▶ **Task inputs**:
----------------------------------------
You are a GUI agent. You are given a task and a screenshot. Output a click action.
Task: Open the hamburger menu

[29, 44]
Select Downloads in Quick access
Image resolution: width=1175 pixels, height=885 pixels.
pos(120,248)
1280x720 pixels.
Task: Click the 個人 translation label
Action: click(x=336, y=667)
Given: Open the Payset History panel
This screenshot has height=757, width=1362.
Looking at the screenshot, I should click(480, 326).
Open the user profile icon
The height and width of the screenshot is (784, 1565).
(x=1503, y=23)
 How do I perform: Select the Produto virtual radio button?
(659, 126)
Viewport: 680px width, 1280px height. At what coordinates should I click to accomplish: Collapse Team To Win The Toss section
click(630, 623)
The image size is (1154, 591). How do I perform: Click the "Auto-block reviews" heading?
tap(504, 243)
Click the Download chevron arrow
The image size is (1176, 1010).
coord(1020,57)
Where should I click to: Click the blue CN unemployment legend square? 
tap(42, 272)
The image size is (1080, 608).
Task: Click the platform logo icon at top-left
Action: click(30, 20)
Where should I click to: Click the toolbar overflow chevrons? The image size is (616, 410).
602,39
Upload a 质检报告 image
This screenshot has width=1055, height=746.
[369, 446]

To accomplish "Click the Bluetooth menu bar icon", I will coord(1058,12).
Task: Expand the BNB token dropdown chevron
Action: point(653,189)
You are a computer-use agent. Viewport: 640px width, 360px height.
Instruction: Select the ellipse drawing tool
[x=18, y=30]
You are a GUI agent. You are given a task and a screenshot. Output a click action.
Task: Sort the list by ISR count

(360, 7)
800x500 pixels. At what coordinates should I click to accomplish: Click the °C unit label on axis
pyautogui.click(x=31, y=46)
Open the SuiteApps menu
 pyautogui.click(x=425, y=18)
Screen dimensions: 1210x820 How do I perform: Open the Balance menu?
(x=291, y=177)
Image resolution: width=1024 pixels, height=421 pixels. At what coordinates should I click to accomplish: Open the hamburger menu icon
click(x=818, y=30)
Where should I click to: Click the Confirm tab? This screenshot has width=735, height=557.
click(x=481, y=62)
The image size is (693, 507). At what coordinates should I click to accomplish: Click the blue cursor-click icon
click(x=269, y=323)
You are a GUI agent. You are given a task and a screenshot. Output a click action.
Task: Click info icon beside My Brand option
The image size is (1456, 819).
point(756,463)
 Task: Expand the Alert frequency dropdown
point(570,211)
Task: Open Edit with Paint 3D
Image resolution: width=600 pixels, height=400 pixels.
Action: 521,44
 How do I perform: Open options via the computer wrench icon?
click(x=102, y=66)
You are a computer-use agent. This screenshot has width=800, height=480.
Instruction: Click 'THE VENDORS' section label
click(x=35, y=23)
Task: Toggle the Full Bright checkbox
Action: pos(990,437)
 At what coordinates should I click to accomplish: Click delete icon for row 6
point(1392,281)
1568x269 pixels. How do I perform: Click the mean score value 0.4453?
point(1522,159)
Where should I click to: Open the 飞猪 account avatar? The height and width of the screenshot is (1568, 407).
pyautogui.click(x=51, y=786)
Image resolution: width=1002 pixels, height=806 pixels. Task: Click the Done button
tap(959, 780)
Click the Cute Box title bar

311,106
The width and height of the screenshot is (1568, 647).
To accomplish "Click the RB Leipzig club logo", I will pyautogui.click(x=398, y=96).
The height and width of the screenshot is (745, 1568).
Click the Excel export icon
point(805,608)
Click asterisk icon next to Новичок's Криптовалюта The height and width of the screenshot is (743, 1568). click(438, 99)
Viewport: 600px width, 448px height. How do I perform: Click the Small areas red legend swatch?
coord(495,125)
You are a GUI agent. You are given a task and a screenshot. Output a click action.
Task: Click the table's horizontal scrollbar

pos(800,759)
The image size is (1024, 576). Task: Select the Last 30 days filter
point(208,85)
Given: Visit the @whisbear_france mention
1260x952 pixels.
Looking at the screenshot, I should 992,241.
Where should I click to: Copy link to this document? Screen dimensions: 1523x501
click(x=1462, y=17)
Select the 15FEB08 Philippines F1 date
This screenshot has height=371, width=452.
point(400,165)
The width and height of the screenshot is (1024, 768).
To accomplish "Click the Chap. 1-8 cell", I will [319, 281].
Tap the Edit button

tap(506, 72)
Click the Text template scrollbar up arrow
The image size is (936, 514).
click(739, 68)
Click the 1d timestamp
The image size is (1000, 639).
----------------------------------------
▶ **What is required**: Exactly as written, output all of the entries.

▶ **Response**:
You are a GUI agent. You are given a task and a screenshot. Output a click action.
Task: Open the hamburger menu

[29, 44]
Select Downloads in Quick access
Image resolution: width=1175 pixels, height=885 pixels.
pos(120,248)
1280x720 pixels.
Task: Click the 個人 translation label
Action: click(x=336, y=667)
Given: Open the Payset History panel
This screenshot has height=757, width=1362.
Looking at the screenshot, I should click(480, 326).
Open the user profile icon
The height and width of the screenshot is (784, 1565).
(x=1503, y=23)
 How do I perform: Select the Produto virtual radio button?
(659, 126)
Viewport: 680px width, 1280px height. At what coordinates should I click to accomplish: Collapse Team To Win The Toss section
click(630, 623)
The image size is (1154, 591). How do I perform: Click the "Auto-block reviews" heading?
tap(504, 243)
Click the Download chevron arrow
The image size is (1176, 1010).
coord(1020,57)
Where should I click to: Click the blue CN unemployment legend square? 
tap(42, 272)
The image size is (1080, 608).
Task: Click the platform logo icon at top-left
Action: click(30, 20)
Where should I click to: Click the toolbar overflow chevrons? The image size is (616, 410).
602,39
Upload a 质检报告 image
This screenshot has width=1055, height=746.
[369, 446]

To accomplish "Click the Bluetooth menu bar icon", I will coord(1058,12).
Task: Expand the BNB token dropdown chevron
Action: point(653,189)
You are a computer-use agent. Viewport: 640px width, 360px height.
Instruction: Select the ellipse drawing tool
[x=18, y=30]
You are a GUI agent. You are given a task and a screenshot. Output a click action.
Task: Sort the list by ISR count

(360, 7)
800x500 pixels. At what coordinates should I click to accomplish: Click the °C unit label on axis
pyautogui.click(x=31, y=46)
Open the SuiteApps menu
 pyautogui.click(x=425, y=18)
Screen dimensions: 1210x820 How do I perform: Open the Balance menu?
(x=291, y=177)
Image resolution: width=1024 pixels, height=421 pixels. At what coordinates should I click to accomplish: Open the hamburger menu icon
click(x=818, y=30)
Where should I click to: Click the Confirm tab? This screenshot has width=735, height=557.
click(x=481, y=62)
The image size is (693, 507). At what coordinates should I click to accomplish: Click the blue cursor-click icon
click(x=269, y=323)
You are a GUI agent. You are given a task and a screenshot. Output a click action.
Task: Click info icon beside My Brand option
The image size is (1456, 819).
point(756,463)
 Task: Expand the Alert frequency dropdown
point(570,211)
Task: Open Edit with Paint 3D
Image resolution: width=600 pixels, height=400 pixels.
Action: 521,44
 How do I perform: Open options via the computer wrench icon?
click(x=102, y=66)
You are a computer-use agent. This screenshot has width=800, height=480.
Instruction: Click 'THE VENDORS' section label
click(x=35, y=23)
Task: Toggle the Full Bright checkbox
Action: pos(990,437)
 At what coordinates should I click to accomplish: Click delete icon for row 6
point(1392,281)
1568x269 pixels. How do I perform: Click the mean score value 0.4453?
point(1522,159)
Where should I click to: Open the 飞猪 account avatar? The height and width of the screenshot is (1568, 407).
pyautogui.click(x=51, y=786)
Image resolution: width=1002 pixels, height=806 pixels. Task: Click the Done button
tap(959, 780)
Click the Cute Box title bar

311,106
The width and height of the screenshot is (1568, 647).
To accomplish "Click the RB Leipzig club logo", I will pyautogui.click(x=398, y=96).
The height and width of the screenshot is (745, 1568).
Click the Excel export icon
point(805,608)
Click asterisk icon next to Новичок's Криптовалюта The height and width of the screenshot is (743, 1568). click(438, 99)
Viewport: 600px width, 448px height. How do I perform: Click the Small areas red legend swatch?
coord(495,125)
You are a GUI agent. You are given a task and a screenshot. Output a click action.
Task: Click the table's horizontal scrollbar

pos(800,759)
The image size is (1024, 576). Task: Select the Last 30 days filter
point(208,85)
Given: Visit the @whisbear_france mention
1260x952 pixels.
Looking at the screenshot, I should 992,241.
Where should I click to: Copy link to this document? Screen dimensions: 1523x501
click(x=1462, y=17)
Select the 15FEB08 Philippines F1 date
This screenshot has height=371, width=452.
point(400,165)
The width and height of the screenshot is (1024, 768).
To accomplish "Click the Chap. 1-8 cell", I will [319, 281].
Tap the Edit button

tap(506, 72)
Click the Text template scrollbar up arrow
The image size is (936, 514).
click(739, 68)
Click the 1d timestamp
The image size is (1000, 639).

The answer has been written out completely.